**Supplied information**
··········
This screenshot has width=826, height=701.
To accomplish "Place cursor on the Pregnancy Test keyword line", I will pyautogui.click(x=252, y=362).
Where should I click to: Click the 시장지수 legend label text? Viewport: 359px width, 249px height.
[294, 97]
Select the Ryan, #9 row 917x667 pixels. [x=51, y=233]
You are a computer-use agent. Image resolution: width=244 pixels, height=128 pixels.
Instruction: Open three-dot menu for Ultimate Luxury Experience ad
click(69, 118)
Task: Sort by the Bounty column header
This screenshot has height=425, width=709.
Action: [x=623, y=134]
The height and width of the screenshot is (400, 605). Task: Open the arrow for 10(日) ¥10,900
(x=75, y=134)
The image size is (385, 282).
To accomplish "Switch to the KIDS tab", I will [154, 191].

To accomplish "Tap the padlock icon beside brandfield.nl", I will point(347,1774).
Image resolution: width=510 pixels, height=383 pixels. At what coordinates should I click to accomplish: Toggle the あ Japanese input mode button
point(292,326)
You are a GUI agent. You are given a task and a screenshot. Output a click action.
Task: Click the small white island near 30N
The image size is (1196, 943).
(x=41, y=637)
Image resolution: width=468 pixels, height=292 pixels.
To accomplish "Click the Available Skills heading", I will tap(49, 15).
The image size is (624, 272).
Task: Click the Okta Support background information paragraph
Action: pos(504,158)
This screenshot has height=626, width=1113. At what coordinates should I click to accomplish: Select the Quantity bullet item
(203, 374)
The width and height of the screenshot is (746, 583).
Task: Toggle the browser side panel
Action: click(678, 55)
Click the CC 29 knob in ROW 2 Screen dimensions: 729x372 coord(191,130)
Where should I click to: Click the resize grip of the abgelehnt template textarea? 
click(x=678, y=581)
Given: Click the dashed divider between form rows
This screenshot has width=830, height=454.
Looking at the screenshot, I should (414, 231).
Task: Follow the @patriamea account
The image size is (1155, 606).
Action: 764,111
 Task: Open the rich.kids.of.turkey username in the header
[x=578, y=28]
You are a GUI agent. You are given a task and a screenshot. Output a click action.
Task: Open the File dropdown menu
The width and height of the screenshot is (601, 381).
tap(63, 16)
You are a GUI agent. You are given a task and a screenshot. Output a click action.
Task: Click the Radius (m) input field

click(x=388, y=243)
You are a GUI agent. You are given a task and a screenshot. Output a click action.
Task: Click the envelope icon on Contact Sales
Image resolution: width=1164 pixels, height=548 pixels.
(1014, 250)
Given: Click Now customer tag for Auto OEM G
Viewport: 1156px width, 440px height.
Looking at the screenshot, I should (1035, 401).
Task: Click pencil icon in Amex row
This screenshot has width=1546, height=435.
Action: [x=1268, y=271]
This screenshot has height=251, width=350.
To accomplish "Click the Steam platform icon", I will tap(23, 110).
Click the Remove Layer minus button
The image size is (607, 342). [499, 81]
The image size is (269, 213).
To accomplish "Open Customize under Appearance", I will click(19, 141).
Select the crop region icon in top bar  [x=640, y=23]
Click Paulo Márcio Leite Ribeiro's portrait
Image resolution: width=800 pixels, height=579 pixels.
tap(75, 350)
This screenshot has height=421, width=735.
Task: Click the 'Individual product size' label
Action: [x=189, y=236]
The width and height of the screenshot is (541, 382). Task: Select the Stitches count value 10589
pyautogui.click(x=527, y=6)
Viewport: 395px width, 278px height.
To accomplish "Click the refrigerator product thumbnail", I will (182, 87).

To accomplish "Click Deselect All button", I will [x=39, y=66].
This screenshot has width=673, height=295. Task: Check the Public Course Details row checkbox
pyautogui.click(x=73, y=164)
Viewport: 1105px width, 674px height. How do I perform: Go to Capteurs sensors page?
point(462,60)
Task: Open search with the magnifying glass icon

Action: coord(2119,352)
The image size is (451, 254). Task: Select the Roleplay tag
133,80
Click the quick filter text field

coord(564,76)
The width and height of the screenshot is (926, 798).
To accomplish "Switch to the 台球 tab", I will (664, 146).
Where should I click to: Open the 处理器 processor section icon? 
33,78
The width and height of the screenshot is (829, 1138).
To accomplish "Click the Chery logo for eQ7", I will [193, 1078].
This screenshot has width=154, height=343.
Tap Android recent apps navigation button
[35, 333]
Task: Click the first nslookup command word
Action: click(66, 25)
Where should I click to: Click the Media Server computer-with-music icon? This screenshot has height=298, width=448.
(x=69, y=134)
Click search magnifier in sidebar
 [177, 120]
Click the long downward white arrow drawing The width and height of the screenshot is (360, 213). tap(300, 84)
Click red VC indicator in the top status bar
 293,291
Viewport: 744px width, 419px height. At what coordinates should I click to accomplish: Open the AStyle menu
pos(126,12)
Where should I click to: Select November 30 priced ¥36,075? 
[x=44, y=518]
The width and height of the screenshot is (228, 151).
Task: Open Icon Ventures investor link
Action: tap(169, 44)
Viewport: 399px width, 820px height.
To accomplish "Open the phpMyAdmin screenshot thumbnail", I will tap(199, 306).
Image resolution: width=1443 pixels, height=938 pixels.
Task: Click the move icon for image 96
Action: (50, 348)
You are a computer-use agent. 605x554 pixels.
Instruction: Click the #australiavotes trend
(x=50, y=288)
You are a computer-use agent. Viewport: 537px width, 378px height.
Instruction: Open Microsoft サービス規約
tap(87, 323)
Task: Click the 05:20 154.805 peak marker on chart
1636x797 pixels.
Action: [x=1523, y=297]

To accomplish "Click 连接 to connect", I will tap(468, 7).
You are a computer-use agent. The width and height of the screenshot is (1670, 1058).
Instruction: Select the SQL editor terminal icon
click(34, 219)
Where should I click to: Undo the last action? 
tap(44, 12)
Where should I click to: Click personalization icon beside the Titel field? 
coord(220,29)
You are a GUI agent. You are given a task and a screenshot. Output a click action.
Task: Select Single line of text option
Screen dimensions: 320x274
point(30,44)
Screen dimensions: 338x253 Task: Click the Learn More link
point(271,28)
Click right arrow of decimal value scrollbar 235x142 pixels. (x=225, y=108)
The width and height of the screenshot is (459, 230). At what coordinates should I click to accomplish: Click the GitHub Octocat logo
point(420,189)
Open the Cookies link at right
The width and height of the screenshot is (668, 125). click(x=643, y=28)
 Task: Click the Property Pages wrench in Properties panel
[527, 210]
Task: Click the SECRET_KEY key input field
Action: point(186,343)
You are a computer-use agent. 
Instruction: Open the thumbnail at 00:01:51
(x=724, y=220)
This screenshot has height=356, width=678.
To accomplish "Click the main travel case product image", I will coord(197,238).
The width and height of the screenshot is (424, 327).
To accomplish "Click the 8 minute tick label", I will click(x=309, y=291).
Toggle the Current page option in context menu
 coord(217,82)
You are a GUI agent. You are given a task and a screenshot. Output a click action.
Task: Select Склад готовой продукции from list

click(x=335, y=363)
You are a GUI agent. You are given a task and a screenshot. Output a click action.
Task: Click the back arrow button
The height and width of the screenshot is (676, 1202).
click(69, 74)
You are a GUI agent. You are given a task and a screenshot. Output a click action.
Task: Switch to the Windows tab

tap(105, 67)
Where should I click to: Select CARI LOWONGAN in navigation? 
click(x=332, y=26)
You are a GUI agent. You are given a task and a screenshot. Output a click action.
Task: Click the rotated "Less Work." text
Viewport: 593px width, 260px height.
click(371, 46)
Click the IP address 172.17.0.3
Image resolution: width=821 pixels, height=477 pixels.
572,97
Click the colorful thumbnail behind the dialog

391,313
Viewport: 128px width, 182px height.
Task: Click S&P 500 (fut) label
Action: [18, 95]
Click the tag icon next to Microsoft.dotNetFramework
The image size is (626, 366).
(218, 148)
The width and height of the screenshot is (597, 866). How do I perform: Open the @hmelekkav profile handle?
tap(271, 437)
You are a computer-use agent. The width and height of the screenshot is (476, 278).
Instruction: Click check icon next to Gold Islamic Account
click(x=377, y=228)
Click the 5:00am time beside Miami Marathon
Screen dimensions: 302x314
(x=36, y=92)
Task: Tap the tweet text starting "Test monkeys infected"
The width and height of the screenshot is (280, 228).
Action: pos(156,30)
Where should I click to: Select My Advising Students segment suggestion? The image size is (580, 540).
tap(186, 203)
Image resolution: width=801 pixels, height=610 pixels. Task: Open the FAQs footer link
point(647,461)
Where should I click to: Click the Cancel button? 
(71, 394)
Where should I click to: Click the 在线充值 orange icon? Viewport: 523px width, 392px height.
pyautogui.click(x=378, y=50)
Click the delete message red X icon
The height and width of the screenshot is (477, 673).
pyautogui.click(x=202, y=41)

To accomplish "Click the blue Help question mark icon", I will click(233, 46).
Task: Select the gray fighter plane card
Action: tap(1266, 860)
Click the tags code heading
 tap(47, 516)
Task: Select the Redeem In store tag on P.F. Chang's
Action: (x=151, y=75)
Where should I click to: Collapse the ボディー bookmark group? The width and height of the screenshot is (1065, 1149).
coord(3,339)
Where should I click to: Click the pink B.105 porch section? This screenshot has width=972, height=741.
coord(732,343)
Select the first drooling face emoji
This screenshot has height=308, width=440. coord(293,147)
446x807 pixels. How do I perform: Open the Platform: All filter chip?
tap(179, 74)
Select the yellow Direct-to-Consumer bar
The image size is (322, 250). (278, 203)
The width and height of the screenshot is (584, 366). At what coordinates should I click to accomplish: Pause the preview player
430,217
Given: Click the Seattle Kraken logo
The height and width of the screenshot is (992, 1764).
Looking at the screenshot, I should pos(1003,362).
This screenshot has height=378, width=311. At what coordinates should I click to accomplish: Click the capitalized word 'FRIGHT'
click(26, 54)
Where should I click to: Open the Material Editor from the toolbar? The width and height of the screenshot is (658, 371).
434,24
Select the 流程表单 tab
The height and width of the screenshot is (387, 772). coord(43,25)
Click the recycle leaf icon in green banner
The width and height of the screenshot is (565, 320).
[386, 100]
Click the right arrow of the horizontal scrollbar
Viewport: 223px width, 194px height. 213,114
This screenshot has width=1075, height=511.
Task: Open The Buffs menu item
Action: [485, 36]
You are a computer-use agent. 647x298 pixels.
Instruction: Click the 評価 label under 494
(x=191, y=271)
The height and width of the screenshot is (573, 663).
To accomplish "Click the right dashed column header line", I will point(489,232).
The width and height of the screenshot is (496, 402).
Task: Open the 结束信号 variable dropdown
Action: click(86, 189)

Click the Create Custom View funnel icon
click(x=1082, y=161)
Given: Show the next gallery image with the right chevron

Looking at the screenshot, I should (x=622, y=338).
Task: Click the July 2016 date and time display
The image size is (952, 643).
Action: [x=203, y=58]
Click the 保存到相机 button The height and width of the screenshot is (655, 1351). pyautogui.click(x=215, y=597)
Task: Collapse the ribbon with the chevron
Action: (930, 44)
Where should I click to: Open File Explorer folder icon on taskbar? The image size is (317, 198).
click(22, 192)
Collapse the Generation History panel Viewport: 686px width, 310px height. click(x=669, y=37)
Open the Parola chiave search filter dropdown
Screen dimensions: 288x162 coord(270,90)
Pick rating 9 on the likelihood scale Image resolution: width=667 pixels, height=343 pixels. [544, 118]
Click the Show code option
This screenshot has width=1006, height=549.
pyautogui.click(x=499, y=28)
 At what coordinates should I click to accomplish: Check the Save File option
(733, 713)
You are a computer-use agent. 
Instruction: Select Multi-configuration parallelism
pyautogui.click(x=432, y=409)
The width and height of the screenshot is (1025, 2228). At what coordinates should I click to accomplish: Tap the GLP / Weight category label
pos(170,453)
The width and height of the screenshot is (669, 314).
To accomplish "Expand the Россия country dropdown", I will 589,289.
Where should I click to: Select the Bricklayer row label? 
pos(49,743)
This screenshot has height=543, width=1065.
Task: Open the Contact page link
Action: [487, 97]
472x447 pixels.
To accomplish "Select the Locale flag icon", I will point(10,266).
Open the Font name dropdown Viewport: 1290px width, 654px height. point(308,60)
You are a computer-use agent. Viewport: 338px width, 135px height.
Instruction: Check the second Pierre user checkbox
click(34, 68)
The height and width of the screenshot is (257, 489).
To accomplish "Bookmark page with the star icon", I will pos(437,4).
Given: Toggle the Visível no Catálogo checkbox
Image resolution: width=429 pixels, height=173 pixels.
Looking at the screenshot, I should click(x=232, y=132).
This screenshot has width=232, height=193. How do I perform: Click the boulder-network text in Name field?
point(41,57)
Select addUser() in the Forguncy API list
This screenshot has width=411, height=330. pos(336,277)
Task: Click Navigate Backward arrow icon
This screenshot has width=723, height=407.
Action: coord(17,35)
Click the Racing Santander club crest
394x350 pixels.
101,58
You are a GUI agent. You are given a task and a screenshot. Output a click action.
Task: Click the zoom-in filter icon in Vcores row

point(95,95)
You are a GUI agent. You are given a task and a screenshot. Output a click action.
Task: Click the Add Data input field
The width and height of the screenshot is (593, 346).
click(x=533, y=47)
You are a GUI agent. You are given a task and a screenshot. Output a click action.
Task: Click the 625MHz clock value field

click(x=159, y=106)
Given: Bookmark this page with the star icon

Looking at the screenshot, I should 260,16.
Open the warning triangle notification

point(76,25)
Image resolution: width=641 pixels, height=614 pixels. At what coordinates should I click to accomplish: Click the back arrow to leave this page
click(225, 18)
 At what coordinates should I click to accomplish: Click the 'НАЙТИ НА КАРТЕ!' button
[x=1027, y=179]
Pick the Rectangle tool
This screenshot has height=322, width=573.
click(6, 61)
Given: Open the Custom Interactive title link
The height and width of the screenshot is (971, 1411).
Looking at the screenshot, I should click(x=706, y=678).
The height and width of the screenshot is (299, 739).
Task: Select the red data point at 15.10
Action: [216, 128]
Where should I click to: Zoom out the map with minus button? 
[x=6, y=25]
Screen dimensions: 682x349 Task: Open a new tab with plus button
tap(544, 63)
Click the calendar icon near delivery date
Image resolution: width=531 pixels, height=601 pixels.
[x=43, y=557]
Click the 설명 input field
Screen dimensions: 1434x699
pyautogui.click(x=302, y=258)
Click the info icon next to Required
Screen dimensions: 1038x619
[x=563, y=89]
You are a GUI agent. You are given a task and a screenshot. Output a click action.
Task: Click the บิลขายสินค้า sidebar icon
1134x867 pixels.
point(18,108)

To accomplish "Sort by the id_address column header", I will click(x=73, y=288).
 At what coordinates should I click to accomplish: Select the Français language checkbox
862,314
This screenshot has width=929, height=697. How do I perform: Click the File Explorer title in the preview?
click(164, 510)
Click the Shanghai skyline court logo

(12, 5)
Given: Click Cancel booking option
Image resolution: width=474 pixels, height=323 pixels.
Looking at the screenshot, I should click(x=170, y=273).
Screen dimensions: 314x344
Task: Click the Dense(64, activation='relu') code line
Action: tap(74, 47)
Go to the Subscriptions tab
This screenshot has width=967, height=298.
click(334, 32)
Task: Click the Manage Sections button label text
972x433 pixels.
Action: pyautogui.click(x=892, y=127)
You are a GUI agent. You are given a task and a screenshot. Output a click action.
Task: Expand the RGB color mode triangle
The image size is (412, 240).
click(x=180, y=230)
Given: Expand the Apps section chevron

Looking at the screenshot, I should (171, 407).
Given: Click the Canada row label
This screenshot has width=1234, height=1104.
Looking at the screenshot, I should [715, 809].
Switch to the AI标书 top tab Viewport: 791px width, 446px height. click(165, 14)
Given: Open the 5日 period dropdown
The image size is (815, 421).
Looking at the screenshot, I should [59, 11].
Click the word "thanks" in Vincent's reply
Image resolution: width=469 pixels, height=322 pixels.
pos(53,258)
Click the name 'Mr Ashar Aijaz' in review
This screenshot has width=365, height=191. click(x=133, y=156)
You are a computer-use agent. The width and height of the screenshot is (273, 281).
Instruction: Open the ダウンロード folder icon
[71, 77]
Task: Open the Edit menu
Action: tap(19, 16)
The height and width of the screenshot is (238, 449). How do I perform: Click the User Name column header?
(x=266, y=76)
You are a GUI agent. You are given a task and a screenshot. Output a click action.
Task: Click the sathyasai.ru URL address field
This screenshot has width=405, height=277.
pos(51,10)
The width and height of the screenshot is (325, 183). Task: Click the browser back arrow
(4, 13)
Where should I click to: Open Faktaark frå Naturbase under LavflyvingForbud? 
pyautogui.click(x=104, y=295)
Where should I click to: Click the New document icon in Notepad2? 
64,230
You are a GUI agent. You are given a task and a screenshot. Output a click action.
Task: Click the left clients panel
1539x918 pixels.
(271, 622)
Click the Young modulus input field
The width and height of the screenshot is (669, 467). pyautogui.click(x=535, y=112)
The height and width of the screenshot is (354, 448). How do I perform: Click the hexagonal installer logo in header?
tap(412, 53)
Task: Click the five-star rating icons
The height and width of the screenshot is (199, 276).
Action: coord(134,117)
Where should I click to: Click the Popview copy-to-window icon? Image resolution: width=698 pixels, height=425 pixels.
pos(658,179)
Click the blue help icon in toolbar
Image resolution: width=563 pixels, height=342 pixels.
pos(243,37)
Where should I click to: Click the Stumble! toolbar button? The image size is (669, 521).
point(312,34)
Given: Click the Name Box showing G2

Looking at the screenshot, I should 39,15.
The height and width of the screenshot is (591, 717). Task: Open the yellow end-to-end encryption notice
··········
Could you return exactly the stretch of the data above that starts at the line with "The height and width of the screenshot is (971, 1411)." and ends at the line with "Given: Click Cancel booking option", both lines included?

**Expected answer**
The height and width of the screenshot is (971, 1411).
Looking at the screenshot, I should click(x=706, y=678).
The height and width of the screenshot is (299, 739).
Task: Select the red data point at 15.10
Action: [216, 128]
Where should I click to: Zoom out the map with minus button? 
[x=6, y=25]
Screen dimensions: 682x349 Task: Open a new tab with plus button
tap(544, 63)
Click the calendar icon near delivery date
Image resolution: width=531 pixels, height=601 pixels.
[x=43, y=557]
Click the 설명 input field
Screen dimensions: 1434x699
pyautogui.click(x=302, y=258)
Click the info icon next to Required
Screen dimensions: 1038x619
[x=563, y=89]
You are a GUI agent. You are given a task and a screenshot. Output a click action.
Task: Click the บิลขายสินค้า sidebar icon
1134x867 pixels.
point(18,108)

To accomplish "Sort by the id_address column header", I will click(x=73, y=288).
 At what coordinates should I click to accomplish: Select the Français language checkbox
862,314
This screenshot has width=929, height=697. How do I perform: Click the File Explorer title in the preview?
click(164, 510)
Click the Shanghai skyline court logo

(12, 5)
Given: Click Cancel booking option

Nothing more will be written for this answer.